It's sad to hear frogs did not make it to their destination alive and well. Anyone who has had frogs shipped have had one or more scares.. I once had frogs come in that appeared dead due to a very cold shipping box. I hand warmed them and they came back to good health. After that, I truly believe dart frogs can take colder temps better than hotter temps. 

Peter Keane


----------



## Peter Keane (Jun 11, 2005)

I concur.. those heat packs are usually taped on the top lid of the box before it gets closed/sealed. No matter how many arrows you write on the box, the shippin companies NEVER, EVER adhere to this. if the box is upside down, well now you got frogs sittting on this heat pack. Or the heat pack will dislodge from the tape and land on/near the frog container(s) and again dead frogs. For the investment to put into purchasing frogs, it is best to use gel packs/phase 22. 



stemcellular said:


> We should do it. I dont have a logger but can prob scrounge one up somewhere. The photo you included is def better than what many ship using. I almost never use heat packs even in the dead of winter. Phase is the way to go. I've also shipped using a smaller internal box in a larger, thicker box, when temps necessitate.


----------



## Epikmuffin (May 9, 2012)

Woodsman said:


> There are no frogs that I want so badly as to have them shipped in 105 degree weather. It's not just the temps at the shipper and buyers ends that count, but where the frogs have to go to get there.
> 
> Safest thing is to stick to the cooler months for shipping. and pick up frogs at shows and from other froggers at frog meets.
> 
> Just an opinion, Richard.


yeah I won't order them online after this


----------



## frogface (Feb 20, 2010)

Epikmuffin said:


> yeah I won't order them online after this


It's ok to order them online. It's just safer to not do it in the dead of summer or the dead of winter, imo.


----------



## mordoria (Jan 28, 2011)

You can still order them online. Just make sure you are dealing with someone who knows how to properly ship animals. Those poor frogs. They could of used a phase panel or 2 in the 102 degree heat. Make sure you leave feedback on whoever shipped them so this does not happen again.


----------



## repking26 (Mar 12, 2012)

Epikmuffin said:


> yeah I 'll definitely do that if there is a next time.
> 
> Thanks guys! I felt a little better now.

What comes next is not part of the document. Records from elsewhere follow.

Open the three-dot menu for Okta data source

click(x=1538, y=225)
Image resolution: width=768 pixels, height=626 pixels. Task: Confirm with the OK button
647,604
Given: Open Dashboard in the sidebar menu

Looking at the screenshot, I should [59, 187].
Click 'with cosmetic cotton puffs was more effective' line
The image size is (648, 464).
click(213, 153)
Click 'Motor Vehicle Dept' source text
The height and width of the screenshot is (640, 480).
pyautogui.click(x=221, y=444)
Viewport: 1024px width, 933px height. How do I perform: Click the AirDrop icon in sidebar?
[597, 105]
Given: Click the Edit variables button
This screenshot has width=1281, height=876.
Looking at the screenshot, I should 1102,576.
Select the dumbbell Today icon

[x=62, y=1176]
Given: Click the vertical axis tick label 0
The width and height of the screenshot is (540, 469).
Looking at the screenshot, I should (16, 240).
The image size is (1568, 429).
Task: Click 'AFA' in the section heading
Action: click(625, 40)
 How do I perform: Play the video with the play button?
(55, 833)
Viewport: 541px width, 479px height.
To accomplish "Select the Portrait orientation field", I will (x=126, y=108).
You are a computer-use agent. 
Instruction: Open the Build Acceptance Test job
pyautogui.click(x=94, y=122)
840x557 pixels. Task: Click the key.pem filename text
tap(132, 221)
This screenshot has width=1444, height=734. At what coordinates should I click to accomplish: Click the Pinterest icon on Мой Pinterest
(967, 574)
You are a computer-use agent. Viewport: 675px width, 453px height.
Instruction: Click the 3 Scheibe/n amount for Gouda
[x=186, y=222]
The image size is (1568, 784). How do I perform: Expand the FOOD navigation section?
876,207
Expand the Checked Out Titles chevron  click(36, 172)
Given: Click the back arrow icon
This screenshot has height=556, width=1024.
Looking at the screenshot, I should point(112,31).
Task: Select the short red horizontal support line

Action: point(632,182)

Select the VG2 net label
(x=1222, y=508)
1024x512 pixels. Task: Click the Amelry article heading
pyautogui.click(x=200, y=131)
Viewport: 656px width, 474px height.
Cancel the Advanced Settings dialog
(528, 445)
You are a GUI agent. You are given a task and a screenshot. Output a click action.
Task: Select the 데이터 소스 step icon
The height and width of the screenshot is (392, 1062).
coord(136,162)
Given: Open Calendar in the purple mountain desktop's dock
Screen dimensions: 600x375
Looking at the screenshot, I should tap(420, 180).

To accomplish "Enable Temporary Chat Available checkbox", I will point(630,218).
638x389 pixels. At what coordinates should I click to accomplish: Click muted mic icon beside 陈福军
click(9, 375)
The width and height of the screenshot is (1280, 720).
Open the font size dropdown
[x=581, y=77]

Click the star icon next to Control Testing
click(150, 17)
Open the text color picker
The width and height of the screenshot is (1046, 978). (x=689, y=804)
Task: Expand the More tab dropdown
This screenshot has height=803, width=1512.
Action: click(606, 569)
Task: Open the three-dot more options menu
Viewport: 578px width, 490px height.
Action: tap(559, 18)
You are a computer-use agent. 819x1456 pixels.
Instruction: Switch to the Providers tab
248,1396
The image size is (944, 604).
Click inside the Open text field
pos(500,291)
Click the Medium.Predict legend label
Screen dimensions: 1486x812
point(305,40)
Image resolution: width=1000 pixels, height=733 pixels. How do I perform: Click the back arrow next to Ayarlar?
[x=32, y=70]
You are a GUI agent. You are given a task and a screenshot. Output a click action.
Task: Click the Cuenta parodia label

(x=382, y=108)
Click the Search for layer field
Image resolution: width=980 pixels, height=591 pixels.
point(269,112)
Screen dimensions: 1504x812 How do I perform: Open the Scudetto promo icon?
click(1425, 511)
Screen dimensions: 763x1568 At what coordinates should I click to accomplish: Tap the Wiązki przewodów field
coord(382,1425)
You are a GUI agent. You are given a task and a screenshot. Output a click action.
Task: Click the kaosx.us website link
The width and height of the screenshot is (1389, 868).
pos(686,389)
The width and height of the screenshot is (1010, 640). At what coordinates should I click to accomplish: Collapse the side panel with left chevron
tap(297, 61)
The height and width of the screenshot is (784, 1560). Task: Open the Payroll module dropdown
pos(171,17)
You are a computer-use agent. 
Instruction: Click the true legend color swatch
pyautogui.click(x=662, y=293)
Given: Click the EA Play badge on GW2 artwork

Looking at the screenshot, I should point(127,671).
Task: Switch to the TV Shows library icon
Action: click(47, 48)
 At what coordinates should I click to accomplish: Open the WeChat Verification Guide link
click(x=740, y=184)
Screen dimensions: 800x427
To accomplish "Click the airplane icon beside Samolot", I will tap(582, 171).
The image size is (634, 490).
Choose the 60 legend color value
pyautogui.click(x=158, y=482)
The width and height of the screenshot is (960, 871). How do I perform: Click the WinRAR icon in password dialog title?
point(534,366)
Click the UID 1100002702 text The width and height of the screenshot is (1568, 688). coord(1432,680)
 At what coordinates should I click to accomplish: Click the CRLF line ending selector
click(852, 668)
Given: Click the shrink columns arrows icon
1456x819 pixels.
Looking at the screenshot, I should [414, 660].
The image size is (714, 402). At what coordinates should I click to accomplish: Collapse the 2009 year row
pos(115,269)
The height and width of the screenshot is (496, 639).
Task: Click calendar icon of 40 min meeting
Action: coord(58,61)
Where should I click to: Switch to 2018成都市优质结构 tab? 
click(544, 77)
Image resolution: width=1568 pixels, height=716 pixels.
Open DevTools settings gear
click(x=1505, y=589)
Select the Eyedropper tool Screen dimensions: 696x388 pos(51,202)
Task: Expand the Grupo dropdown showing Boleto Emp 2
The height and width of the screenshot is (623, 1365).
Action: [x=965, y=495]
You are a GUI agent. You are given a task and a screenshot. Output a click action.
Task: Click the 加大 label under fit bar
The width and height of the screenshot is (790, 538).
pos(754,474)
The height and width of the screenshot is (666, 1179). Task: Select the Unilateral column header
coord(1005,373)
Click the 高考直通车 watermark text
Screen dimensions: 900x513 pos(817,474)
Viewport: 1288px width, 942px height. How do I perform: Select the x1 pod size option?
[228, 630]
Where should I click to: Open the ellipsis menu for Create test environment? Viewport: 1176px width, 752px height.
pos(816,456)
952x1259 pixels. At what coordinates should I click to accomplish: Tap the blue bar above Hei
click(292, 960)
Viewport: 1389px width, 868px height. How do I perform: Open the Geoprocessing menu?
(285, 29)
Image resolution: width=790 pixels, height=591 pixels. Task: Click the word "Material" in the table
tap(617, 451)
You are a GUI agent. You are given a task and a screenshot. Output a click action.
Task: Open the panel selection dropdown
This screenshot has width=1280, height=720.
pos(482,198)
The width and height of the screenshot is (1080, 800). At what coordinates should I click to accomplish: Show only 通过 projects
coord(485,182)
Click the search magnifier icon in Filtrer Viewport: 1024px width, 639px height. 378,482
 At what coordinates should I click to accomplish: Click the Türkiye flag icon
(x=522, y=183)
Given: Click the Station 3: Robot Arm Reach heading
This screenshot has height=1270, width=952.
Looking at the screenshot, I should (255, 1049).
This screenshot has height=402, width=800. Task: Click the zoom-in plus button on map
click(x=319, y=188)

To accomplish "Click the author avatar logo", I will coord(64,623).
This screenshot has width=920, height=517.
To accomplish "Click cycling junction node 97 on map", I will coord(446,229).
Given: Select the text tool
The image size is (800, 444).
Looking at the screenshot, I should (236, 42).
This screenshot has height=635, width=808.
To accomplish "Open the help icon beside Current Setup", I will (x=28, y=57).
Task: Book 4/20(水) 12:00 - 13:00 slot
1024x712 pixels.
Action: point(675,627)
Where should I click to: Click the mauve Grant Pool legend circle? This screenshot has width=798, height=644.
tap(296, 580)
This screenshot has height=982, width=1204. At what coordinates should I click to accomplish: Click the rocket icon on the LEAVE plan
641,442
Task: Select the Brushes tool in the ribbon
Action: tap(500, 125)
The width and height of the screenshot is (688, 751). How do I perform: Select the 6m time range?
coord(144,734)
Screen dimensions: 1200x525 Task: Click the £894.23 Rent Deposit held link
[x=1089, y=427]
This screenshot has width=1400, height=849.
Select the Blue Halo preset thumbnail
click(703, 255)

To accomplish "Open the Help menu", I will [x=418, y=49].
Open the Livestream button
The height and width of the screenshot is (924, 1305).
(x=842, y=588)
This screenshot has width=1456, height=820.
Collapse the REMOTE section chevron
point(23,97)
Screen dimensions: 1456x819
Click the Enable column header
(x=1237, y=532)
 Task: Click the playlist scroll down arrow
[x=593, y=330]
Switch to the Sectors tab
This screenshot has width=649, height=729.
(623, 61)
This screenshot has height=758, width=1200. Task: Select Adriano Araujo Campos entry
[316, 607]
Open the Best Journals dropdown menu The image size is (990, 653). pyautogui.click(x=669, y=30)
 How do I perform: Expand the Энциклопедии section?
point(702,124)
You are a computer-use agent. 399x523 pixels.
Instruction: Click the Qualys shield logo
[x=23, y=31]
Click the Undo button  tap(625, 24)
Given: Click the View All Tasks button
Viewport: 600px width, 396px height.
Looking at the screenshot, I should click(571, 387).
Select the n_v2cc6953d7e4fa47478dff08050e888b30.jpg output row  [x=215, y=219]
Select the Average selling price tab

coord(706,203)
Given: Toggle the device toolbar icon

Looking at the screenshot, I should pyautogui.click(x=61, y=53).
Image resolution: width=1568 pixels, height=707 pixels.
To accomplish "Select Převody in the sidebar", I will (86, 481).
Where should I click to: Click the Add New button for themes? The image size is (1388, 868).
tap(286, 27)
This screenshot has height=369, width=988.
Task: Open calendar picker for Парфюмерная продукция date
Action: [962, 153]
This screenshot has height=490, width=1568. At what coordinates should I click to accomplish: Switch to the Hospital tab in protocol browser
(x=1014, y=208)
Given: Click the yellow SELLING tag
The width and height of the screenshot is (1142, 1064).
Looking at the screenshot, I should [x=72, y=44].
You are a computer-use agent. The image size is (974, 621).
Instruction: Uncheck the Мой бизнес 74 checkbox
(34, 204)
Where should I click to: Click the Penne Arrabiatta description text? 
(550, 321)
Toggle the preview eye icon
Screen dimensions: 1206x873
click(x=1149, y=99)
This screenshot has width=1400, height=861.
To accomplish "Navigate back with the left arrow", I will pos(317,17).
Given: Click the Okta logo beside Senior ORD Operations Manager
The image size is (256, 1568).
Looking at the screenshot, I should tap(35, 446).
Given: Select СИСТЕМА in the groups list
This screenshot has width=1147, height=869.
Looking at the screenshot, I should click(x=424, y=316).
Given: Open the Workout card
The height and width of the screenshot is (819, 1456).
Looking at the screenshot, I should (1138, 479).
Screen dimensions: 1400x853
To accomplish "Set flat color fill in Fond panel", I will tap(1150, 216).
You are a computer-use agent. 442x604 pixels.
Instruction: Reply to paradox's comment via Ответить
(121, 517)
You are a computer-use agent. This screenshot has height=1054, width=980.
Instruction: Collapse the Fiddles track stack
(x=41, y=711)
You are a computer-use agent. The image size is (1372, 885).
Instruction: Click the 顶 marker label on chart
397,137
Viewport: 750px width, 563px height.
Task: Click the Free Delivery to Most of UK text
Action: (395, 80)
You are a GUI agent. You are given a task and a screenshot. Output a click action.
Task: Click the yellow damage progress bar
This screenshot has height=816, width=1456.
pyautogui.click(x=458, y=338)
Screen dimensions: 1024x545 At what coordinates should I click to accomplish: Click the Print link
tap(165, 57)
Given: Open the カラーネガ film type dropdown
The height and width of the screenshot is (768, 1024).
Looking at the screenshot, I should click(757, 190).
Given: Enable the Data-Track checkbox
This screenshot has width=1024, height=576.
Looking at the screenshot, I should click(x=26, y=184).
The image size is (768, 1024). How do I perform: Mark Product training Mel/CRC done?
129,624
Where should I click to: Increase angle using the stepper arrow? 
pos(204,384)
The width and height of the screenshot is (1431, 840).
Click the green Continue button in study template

There will be a next time Epikmuffin! We will talk at work, but like the other members said, the weather has been pretty crumby for shipping anything! It sucks to learn like that, but it does happen. One thing is for sure, and that is to not order from whoever sent an incorrectly packed box! Next thing is to ask the seller how they pack their animals, if they don't give you the right answer then buy elsewhere! I am sorry that you had a bad experience, but don't let this experience discourage you from future shipments. See you at work monday!


----------



## Epikmuffin (May 9, 2012)

repking26 said:


> There will be a next time Epikmuffin! We will talk at work, but like the other members said, the weather has been pretty crumby for shipping anything! It sucks to learn like that, but it does happen. One thing is for sure, and that is to not order from whoever sent an incorrectly packed box! Next thing is to ask the seller how they pack their animals, if they don't give you the right answer then buy elsewhere! I am sorry that you had a bad experience, but don't let this experience discourage you from future shipments. See you at work monday!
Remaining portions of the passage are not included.